Repository files navigation

Deep Code Curation (DCC)

Introduction

Artificial Intelligence (AI) techniques play a central role in any data-driven application. This growth has been spurned by the advances in the field of Deep Learning (DL). In all major Machine Learning (ML) conferences, the largest percentage of submitted and accepted papers deal with new DL models, architectures, or algorithmic approaches. Most of these papers are accompanied by source code which is publicly available. The growth is expected to increase in the future as DL keeps making major advances in medicine (e.g., by predicting the effect of mutations in non-coding DNA), and in Natural Language Processing (e.g., language translation). Keeping up with this large growth of DL publications and source code has been a challenge for the researchers and practitioners. Fortunately, the DL community has some established guidelines that try to manage this growth. More specifically the DL community has:

  • Standardized frameworks: Most DL frameworks are written on standard tools such as Tensorflow, Keras, PyTorch, etc. These frameworks are well documented and have an active community. Being able to rapidly prototype scientific results is a must for any community.

  • Reproducibility: The deep learning community that oversees modern conferences such as NIPS, ICML, ICLR, CVPR and KDD have emphasized the need for publications to accompany code that is reproducible and aligned with the results. This serves as a good benchmark for any scientific field.

  • Open review system: Publication processes in the deep learning community also follow an open review system, thereby having a more thorough feedback of scientific advancements. This transparency in the field of scientific learning makes it ideal for machine curation and validation.
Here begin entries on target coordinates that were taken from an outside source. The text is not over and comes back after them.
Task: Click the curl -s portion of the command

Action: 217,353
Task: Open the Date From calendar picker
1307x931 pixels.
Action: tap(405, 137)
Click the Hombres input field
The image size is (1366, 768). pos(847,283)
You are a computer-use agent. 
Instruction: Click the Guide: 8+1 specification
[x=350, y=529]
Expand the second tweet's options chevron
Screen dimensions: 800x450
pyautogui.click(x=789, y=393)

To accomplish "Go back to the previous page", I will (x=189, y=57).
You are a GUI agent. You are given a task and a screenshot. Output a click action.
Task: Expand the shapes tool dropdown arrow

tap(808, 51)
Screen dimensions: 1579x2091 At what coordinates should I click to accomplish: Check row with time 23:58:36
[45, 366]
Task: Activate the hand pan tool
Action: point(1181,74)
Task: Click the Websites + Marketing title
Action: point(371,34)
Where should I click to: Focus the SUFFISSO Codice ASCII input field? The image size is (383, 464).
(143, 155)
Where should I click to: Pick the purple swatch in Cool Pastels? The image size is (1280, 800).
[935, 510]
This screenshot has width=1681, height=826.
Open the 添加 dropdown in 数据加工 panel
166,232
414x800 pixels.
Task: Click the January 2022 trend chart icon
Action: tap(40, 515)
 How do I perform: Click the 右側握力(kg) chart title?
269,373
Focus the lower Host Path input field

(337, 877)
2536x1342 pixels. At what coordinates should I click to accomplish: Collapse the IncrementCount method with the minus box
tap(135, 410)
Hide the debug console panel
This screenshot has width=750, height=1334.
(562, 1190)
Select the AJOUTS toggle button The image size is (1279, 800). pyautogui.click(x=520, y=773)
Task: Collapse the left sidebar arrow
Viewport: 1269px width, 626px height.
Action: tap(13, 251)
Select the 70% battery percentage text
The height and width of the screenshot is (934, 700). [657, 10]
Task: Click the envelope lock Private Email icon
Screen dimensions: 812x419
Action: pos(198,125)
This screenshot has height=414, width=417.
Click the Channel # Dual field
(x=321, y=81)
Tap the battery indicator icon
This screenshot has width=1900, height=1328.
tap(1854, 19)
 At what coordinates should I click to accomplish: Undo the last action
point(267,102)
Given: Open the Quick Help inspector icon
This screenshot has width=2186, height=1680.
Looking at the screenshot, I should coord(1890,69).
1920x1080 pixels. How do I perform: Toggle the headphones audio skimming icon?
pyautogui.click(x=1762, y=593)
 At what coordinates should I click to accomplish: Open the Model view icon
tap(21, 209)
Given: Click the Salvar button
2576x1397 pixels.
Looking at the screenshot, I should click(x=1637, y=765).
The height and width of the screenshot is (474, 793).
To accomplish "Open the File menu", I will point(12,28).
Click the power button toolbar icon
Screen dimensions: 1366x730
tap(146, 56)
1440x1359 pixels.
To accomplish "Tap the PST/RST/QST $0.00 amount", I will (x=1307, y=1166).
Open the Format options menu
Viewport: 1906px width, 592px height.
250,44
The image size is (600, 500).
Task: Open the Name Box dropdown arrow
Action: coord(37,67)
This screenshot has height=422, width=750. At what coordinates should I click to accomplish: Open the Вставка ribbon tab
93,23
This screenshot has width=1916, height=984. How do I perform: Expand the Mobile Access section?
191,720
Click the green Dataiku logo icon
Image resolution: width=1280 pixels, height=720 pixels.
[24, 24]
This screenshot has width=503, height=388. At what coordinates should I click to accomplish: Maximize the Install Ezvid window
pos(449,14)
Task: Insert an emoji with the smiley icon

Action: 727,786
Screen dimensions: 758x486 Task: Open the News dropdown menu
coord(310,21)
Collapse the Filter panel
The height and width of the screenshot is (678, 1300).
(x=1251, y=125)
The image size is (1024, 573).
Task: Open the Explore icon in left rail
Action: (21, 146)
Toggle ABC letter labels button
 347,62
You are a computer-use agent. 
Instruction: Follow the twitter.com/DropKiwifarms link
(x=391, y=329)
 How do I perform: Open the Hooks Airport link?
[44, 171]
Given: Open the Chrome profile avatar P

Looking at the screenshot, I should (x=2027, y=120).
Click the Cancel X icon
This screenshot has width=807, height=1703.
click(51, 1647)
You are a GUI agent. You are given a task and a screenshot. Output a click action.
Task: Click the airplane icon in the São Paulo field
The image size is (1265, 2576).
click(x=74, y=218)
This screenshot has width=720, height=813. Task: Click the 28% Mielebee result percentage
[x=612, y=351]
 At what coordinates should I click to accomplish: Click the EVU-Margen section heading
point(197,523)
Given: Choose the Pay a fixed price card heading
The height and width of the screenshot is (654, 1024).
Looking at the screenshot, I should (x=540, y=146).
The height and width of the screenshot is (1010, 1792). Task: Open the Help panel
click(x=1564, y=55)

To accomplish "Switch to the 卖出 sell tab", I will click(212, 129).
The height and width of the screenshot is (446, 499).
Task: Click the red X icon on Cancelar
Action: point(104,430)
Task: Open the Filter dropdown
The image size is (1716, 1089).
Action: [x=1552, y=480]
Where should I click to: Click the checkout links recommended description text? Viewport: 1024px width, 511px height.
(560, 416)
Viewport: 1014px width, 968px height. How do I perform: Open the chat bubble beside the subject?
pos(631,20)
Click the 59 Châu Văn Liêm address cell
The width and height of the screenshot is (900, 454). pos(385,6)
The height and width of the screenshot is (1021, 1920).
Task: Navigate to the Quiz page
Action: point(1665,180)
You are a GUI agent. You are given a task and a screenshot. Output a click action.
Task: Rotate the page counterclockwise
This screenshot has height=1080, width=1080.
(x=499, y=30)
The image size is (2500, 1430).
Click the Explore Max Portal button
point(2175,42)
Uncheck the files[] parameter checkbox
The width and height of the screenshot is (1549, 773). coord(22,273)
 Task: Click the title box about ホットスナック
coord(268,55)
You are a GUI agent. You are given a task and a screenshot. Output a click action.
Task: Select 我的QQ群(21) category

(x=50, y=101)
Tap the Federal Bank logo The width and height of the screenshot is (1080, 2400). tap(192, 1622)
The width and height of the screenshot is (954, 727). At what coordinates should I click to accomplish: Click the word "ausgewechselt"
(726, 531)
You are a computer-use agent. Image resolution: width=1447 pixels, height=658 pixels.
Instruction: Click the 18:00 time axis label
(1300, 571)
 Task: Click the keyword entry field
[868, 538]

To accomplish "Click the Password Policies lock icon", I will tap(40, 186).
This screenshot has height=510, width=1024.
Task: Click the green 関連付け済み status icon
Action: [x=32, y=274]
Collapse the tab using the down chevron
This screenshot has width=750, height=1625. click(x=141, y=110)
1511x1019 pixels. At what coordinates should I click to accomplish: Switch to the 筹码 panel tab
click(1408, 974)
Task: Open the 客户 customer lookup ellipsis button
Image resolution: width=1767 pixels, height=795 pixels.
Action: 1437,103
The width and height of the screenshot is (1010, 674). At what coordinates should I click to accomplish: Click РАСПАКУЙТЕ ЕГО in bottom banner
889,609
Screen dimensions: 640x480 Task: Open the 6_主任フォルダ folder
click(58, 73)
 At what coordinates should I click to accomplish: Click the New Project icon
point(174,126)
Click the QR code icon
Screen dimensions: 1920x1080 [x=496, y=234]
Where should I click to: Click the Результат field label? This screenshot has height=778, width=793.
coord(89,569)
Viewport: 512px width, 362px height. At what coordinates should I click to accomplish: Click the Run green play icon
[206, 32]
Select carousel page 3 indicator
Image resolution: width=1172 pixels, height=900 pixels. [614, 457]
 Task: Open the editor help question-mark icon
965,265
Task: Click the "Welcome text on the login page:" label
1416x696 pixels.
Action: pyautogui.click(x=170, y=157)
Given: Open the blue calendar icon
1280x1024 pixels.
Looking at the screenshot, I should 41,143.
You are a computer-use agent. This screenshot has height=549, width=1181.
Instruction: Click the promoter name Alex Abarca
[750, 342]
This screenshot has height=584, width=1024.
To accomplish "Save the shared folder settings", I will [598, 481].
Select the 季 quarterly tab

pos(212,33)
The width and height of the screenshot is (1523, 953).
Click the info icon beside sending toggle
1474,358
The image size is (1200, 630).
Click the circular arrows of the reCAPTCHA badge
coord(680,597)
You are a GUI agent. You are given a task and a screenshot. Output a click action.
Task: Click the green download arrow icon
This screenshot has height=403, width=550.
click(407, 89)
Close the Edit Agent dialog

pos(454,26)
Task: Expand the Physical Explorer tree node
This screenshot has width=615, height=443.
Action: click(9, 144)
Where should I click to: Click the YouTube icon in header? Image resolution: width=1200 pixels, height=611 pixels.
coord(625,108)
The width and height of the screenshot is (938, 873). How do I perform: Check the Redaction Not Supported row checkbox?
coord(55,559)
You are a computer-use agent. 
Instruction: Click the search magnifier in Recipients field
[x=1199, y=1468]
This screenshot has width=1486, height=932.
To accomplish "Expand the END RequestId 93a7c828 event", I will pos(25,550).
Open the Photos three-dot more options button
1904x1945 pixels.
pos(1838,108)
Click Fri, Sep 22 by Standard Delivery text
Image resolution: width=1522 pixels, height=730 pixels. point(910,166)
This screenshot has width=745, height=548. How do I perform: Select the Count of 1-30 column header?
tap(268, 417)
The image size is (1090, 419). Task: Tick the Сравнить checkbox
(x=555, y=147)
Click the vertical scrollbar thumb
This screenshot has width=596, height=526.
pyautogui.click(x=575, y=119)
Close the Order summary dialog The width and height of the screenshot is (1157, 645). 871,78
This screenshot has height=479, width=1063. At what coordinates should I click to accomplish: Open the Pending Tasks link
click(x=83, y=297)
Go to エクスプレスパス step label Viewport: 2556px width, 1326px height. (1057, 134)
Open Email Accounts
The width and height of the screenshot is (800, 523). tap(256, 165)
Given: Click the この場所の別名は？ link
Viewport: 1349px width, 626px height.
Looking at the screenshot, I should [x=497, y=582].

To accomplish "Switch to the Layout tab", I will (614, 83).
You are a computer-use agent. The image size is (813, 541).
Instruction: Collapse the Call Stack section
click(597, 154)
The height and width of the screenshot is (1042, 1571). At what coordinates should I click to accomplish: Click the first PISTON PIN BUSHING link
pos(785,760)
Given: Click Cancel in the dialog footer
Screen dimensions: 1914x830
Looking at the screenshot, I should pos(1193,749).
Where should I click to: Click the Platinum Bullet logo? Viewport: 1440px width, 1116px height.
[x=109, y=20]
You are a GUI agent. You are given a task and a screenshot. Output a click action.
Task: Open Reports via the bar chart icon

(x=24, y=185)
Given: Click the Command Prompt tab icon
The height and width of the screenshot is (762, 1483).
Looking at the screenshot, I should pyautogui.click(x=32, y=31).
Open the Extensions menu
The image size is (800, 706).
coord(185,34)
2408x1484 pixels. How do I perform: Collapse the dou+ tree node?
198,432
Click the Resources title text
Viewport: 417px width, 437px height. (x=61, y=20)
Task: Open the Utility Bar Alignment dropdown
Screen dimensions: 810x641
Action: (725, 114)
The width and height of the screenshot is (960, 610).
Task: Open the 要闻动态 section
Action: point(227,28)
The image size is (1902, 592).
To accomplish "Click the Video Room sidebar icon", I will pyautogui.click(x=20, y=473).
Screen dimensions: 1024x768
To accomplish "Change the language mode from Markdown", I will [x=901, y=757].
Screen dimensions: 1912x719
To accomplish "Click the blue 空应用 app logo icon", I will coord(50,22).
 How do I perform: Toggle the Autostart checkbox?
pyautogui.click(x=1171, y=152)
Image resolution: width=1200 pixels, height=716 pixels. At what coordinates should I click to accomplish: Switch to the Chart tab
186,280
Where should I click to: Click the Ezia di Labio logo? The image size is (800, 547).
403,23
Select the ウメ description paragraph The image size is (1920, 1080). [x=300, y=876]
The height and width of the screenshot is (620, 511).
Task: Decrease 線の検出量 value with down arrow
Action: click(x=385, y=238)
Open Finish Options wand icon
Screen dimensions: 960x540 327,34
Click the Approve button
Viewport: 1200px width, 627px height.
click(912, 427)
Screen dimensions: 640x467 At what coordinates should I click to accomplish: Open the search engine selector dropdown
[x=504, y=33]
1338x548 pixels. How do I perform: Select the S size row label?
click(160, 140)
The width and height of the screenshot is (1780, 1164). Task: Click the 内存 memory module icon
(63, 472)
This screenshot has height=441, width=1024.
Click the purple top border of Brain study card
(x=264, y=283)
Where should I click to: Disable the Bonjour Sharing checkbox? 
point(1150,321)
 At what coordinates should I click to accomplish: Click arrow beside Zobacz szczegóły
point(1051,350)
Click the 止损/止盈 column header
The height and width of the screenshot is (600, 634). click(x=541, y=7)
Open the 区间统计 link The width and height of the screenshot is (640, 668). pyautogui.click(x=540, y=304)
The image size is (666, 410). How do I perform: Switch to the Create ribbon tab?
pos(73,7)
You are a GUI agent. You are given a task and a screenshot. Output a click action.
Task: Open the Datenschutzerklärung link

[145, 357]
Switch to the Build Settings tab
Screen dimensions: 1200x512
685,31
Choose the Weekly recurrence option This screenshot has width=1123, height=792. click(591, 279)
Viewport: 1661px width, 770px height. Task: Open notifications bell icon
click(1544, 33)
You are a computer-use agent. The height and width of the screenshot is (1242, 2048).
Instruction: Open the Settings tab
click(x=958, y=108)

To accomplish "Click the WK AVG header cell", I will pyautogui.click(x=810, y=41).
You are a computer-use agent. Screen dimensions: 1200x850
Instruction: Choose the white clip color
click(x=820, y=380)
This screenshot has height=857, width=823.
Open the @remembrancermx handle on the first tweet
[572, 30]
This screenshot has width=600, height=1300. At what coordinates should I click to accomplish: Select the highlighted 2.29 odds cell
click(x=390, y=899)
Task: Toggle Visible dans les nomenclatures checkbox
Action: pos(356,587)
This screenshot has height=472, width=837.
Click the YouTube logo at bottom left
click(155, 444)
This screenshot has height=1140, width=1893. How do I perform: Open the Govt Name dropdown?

These standards seek to establish a common framework for the dissemination of scientific information. Our system, Deep Code Curator (DCC), takes advantage of these processes and seeks to unify them by providing a common machine queryable representation of each scientific paper with all its major modalities: text, image, and source code. This will allow scientists and engineers to explore the vast knowledge that resides in these papers and identify atomic scientific facts and their implementations. For example a scientist from a different field (e.g., psychology) interested in learning and implementing a Recurrent Neural Network (which is a specific DL model) can issue the following query (which currently cannot be done): “Find all papers with a Bi-Directional Recurrent Neural Network model, implanted in Python and TensorFlow, in the area of Natural Language Processing, published between 2010 and 2018, in conferences like NIPS, ICML, ACL and EMNLP.”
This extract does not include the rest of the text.